Von Atelier Moritz Klempfner – Moses Klemperer (1842-1889)[a] – Franz Kafka: Pictures of a Life by Klaus Wagenbach (1984), p. 28; sourced to Klaus Wagenbach Archiv, Berlin, Gemeinfrei, https://commons.wikimedia.org/w/index.php?curid=1041076

The exhibition also includes materials that serve to show the massive influence Kafka’s work had in Israel and around the world, including adaptations in theatre, film, dance and the visual arts.

For this exhibition, works were commissioned from eight of the leading illustrators in Israel – Sergey Isakov, Eitan Eloa, Nino Biniashvili, Anat Warshavsky, Addam Yekutieli, Merav Salomon, Roni Fahima and Michel Kichka – who were asked to correspond with the works of Kafka and the figure of the author himself.

The National Library of Israel is one of three institutions worldwide that hold items from Kafka’s personal and literary archive. The exhibition “Kafka: Metamorphosis of an Author” will cover his life story, his works, and his relationships with his family, friends and loved ones, and will offer a deep examination of his attitudes towards Judaism, Yiddish and Zionism.

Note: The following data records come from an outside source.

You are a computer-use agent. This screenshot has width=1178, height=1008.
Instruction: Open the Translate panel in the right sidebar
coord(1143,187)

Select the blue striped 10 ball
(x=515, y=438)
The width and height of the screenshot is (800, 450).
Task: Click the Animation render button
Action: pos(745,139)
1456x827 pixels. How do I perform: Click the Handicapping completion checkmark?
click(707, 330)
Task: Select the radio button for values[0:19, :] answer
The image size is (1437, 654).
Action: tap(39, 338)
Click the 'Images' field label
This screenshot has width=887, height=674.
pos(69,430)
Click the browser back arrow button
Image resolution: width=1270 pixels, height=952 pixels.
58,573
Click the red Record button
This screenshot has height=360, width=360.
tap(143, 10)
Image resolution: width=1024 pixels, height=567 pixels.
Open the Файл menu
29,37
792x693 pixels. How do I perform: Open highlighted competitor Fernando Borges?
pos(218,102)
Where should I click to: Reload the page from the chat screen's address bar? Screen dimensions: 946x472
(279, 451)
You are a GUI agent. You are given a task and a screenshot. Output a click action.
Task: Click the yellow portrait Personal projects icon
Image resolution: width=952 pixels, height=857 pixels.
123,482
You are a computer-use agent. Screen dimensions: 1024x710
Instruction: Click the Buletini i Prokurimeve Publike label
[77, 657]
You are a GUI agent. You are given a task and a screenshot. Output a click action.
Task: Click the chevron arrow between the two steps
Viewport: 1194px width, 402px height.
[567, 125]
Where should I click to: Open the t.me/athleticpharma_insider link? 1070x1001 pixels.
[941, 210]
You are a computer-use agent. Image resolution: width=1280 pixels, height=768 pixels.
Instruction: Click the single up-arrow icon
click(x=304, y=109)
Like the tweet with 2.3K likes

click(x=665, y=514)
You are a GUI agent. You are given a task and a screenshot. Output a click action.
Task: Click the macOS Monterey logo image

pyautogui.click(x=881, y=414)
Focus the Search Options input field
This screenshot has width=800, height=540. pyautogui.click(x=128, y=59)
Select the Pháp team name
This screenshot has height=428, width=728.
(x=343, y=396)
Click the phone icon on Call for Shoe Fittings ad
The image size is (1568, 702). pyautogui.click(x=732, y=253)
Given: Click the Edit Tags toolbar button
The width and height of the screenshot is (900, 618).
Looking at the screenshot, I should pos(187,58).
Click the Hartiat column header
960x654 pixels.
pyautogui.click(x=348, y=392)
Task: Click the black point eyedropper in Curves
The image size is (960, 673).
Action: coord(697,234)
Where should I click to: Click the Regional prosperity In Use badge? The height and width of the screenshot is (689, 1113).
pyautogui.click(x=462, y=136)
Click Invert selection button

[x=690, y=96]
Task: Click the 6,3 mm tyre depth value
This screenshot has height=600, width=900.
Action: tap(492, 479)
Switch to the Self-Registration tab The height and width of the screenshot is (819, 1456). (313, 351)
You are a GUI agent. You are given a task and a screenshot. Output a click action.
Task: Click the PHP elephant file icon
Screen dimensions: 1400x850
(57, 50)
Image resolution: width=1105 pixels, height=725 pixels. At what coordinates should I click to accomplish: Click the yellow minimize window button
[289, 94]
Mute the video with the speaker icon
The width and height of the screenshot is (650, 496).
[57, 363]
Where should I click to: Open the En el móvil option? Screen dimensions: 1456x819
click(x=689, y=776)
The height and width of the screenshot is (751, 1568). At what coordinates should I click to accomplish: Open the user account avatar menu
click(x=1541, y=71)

The exhibition will also trace the fascinating story of Kafka’s estate and how his literary works were eventually published by his friend Max Brod. This story begins before Kafka’s death and concludes in 2019 when Israel’s Supreme Court decided that Kafka’s archive was a cultural asset that was to be deposited at the National Library of Israel.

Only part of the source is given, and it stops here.